Quand cette catharsis a lieu en équipe elle se structure en référence à un leader qui garantit les décisions prises et apaise les craintes de commettre des erreurs.

Non, se dit-elle, je préfère m’appuyer sur des références théoriques qui elles constituent à un moment donné la somme des connaissances, variées et diverses, sur un sujet. Et pour laquelle il convient aussi de mettre en oeuvre une appropriation subjective.

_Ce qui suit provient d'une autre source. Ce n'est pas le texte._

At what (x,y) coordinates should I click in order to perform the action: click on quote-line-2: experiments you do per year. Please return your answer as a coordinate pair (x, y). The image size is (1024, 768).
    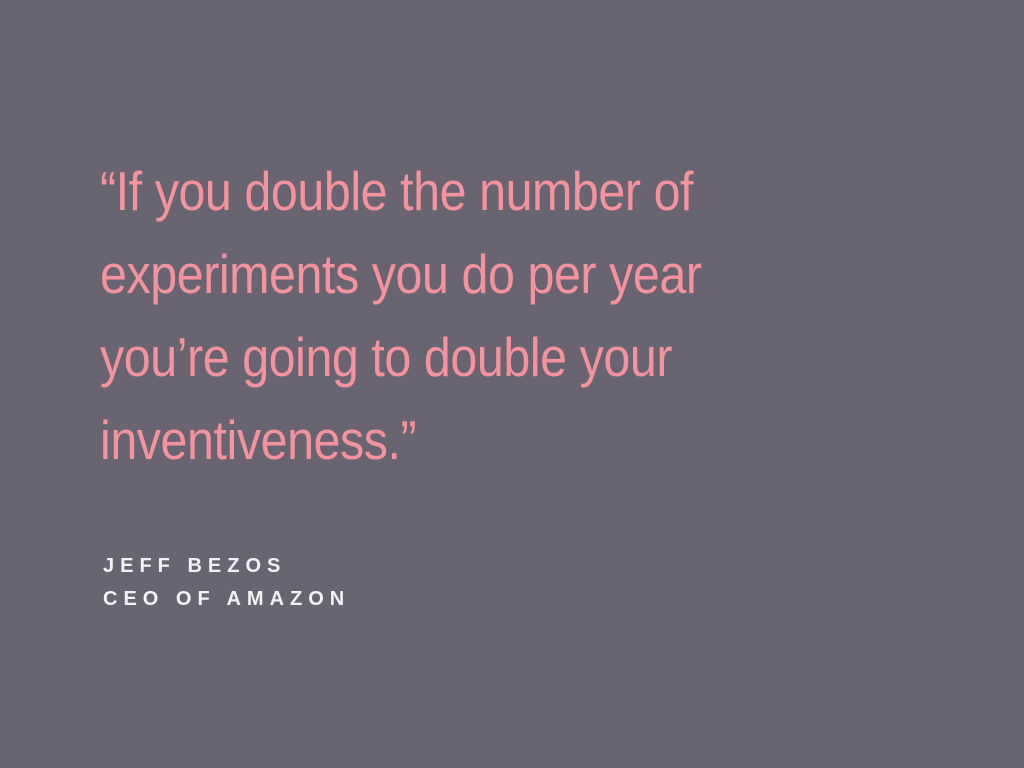
    Looking at the image, I should click on (401, 274).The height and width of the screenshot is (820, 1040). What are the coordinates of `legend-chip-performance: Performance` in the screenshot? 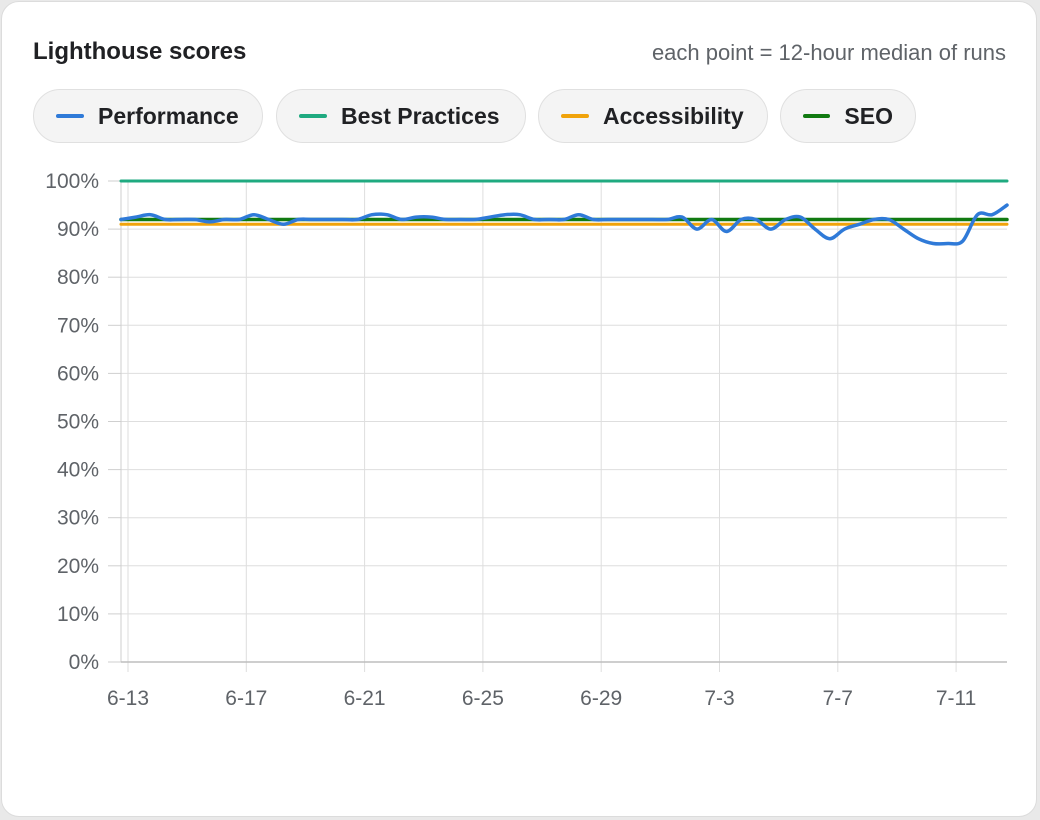 It's located at (148, 116).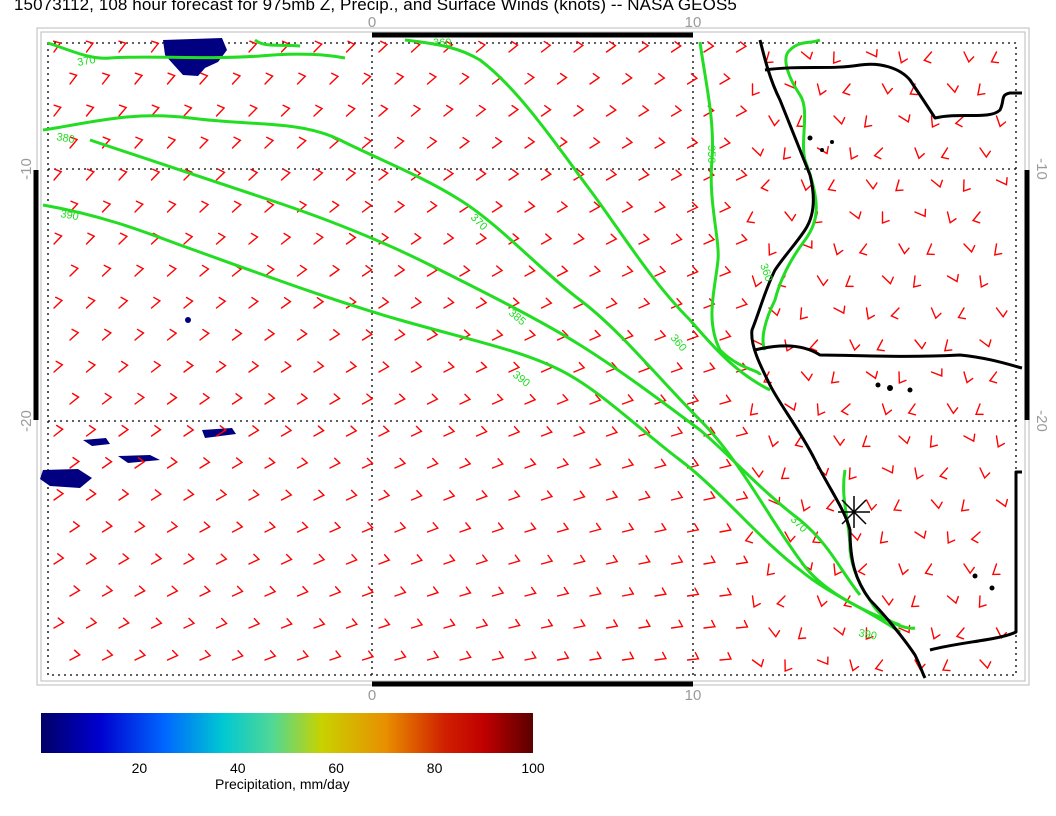  What do you see at coordinates (140, 768) in the screenshot?
I see `colorbar-tick-label: 20` at bounding box center [140, 768].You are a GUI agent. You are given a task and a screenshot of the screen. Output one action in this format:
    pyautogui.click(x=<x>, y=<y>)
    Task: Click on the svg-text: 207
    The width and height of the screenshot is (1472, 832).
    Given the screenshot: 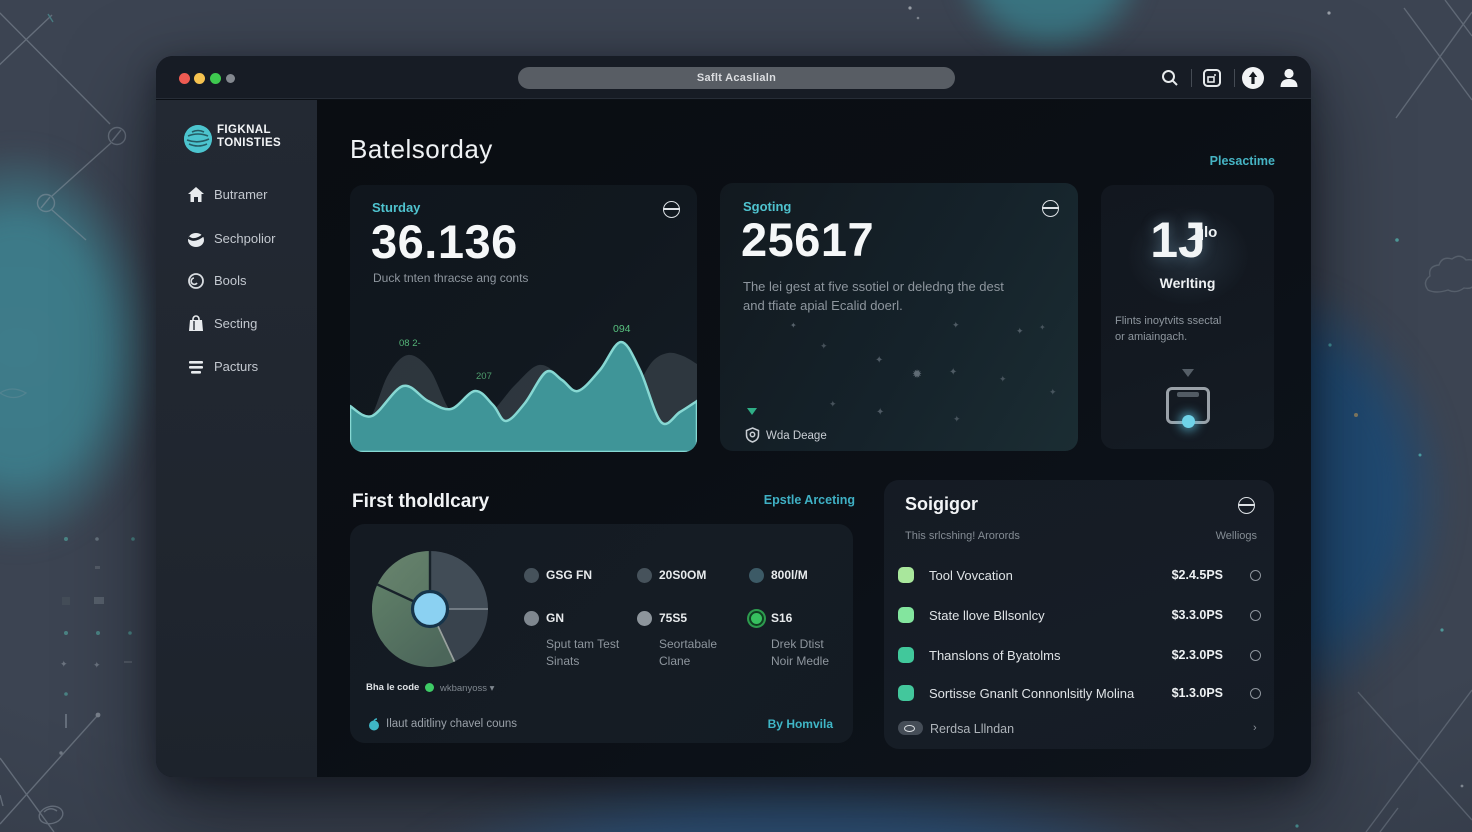 What is the action you would take?
    pyautogui.click(x=484, y=376)
    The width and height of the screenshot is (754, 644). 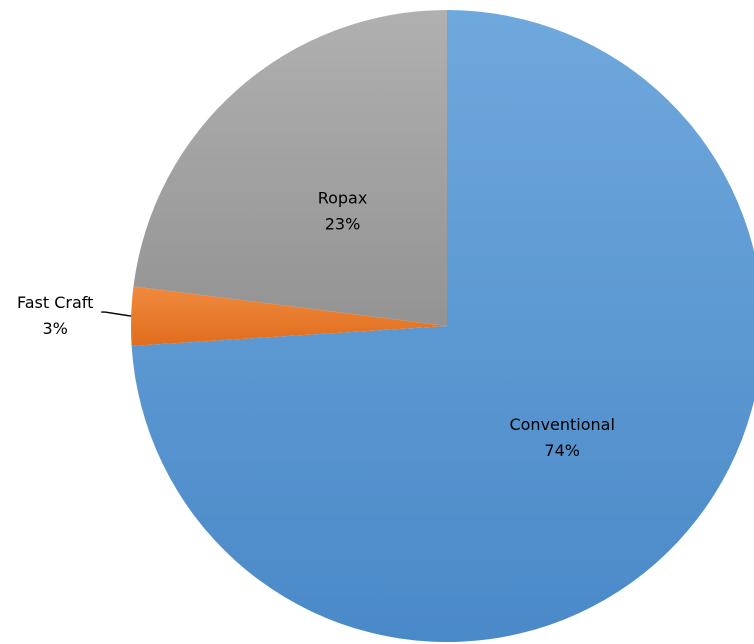 I want to click on slice-label-fast-craft: Fast Craft, so click(x=55, y=302). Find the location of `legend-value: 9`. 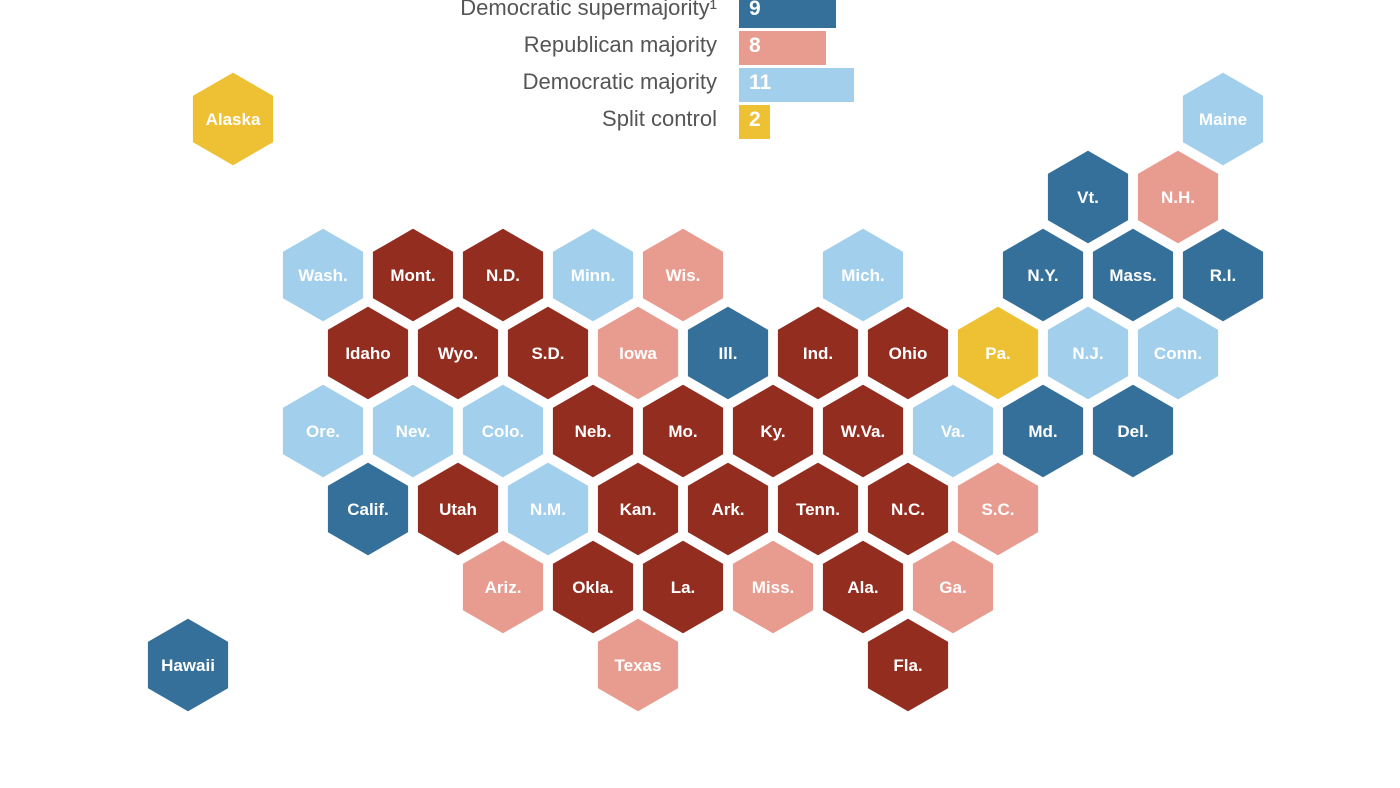

legend-value: 9 is located at coordinates (755, 10).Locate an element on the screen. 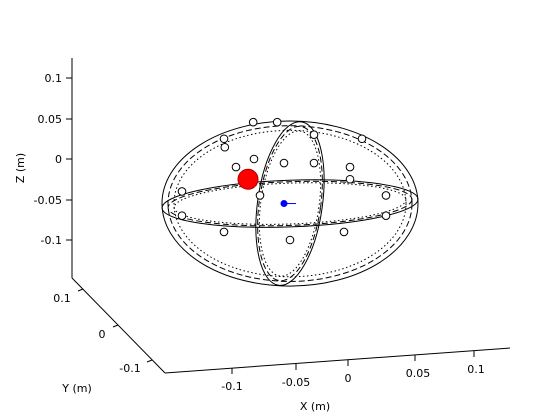 This screenshot has width=560, height=420. marker-layer is located at coordinates (284, 181).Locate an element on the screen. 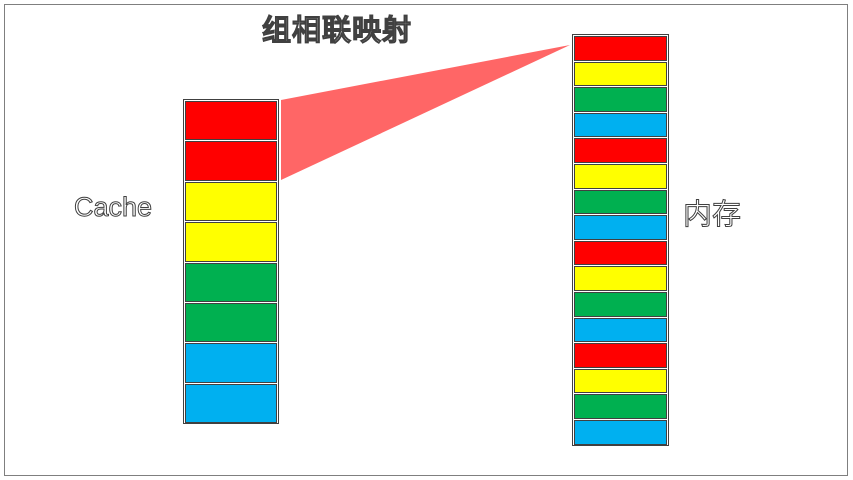 The height and width of the screenshot is (480, 853). cache-label: Cache is located at coordinates (113, 207).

 Comment s’enrichir de la théorie en se l’appropriant ?

Notre finalité ultime n’est pas d’apporter des solutions aux consultants mais plutôt d’utiliser leurs ressources en vue d’effectuer avec eux un cheminement réflexif et émotionnel qui confortera leurs capacités à reprendre eux-mêmes le processus de travail.

Pour réaliser cette finalité, le thérapeute doit parvenir à assimiler les éléments théoriques si intimement qu’ils nourrissent son dialogue intérieur et son dialogue avec les consultants de telle sorte qu’ils soient stimulés dans leurs interrogations, tout en accordant la priorité à ce qui se passe dans la séance.

Voir la description concrète du modèle proposé ici :

 Comment développer son questionnement par le partage ?

Tous les modèles repris ci-dessus supposent que, pour être profitables et se transformer en expérience c’est-à-dire en connaissance subjective propre à sa singularité, le récit soit partagé.

Le partage avec autrui est une partie importante, c’est par lui que l’on découvre toutes les différentes possibilités d’intervention. C’est par un voyage dans d’autres régions que l’on apprend à investir la sienne et aussi en reconnaissant le gain que le voyage a pu éveiller en nous.
D’abord le partage se fait avec les consultants. Il a pour objectif de vérifier, si la narration que l’on fait, le plus souvent sous forme de questionnement, rencontre leur ressenti avec les nuances qu’ils donneront.
Ensuite, le partage se fait avec des collègues de son équipe que l’on a choisi et enfin par voie numérique à tout groupe qui s’engage à une règle de réciprocité.

Cela impose le respect du secret professionnel et de mettre les situations à l’abri de toutes indiscrétions.